Les vitamines du bonheur

Il y a des semaines où tout arrive. En blog. Comme par exemple des pilules à côté de votre assiette et des starlettes invitées à votre anniversaire. Un grand moment de honte, aussi, pour tout ce qui est en bleu et ovale. Et puis revient le Top 14, histoire de bien déséquilibrer le calendrier des cadences infernales et de nous replonger dans la quadrature du cercle ovale. Mais comment parvenir à faire émerger une cohérence quand le buzz rebondit dans tous les sens hors de l’essence ?
Le rugby est un grand sport. Parvenir à survivre à l’attaque frontale et simultanée de ces virus tient vraiment du prodige. Qui a dit que William Webb est lisse ? Pas tant que ça. Je le trouve robuste. Quand on a vu l’Irlande opposer ses vertus – combat et intervalles – à l’Angleterre, on ne peut être que rasséréné sur l’esprit  qui flotte sur le remugle qu’on veut nous faire prendre pour du professionnalisme.
Nous avons donc trinqué à Jean Prat, les valeurs qu’il prônait et transmettait, à savoir le «plaisir des mains et des yeux». Nous étions liés et c’est vraiment un grand plaisir que de savoir qu’une bande d’internautes se retrouve dans ce Côté Ouvert pour célébrer le meilleur, ce mystère rugby dont les tenants et les aboutissants nous échappent bien souvent.
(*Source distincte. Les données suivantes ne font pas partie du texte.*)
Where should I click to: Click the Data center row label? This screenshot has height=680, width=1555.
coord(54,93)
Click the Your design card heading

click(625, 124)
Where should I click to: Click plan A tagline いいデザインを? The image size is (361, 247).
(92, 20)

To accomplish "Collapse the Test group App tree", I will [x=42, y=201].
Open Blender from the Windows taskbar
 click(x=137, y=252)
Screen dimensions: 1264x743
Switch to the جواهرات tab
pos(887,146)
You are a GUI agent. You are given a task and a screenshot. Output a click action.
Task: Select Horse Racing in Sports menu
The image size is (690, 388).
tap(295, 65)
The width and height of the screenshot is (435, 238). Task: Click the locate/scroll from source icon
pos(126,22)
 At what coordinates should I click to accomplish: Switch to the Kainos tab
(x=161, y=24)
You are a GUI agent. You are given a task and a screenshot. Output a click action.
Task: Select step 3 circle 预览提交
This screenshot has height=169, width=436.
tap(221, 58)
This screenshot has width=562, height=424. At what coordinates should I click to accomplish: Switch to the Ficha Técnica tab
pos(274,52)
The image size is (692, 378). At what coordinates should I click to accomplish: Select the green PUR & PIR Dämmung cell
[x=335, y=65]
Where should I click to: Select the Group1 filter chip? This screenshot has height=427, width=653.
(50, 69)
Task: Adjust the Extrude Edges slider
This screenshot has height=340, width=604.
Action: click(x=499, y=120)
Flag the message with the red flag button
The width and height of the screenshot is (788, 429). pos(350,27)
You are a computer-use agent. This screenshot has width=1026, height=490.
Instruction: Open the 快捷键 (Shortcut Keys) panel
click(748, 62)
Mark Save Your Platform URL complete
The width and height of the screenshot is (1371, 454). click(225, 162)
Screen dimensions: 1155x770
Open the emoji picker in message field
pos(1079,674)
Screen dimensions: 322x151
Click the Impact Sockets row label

Dressez haut la poutre maîtresse, charpentiers !
Nos Bleus pâles ne pourraient-ils pas avaler les vitamines du bonheur ? Ça ferait du bien à tout le monde. Nous avons du mal à en rire car verts de rage après ce match foireux ; mais c’est mieux que d’en pleurer, mon avis ne valant pas davantage que celui d’un cochon de payant qui a dépensé trois cents euros pour «monter» à Paris. J’avais l’idée de demander aux Tricolores de verser leurs primes de match et de présence à une fondation caritative. Au moins, leur «je» prendrait du sens.
Où trouvez-vous vos vitamines du bonheur, ami(e)s de ce blog ? Les miennes sont rouges gallois et vertes comme l’Irlande. Elles sont aussi dans Le Bouc émissaire, un des arides ouvrages de René Girard – le philosophe, pas l’équarisseur de Vauvert, hein ? Le soir, depuis le début de ce Tournoi, je m’en infuse trois à quatre pages, pas davantage, parce qu’il me faut le temps de tout comprendre puis d’assimiler, mais ça me parle quand Saint-André s’exprime.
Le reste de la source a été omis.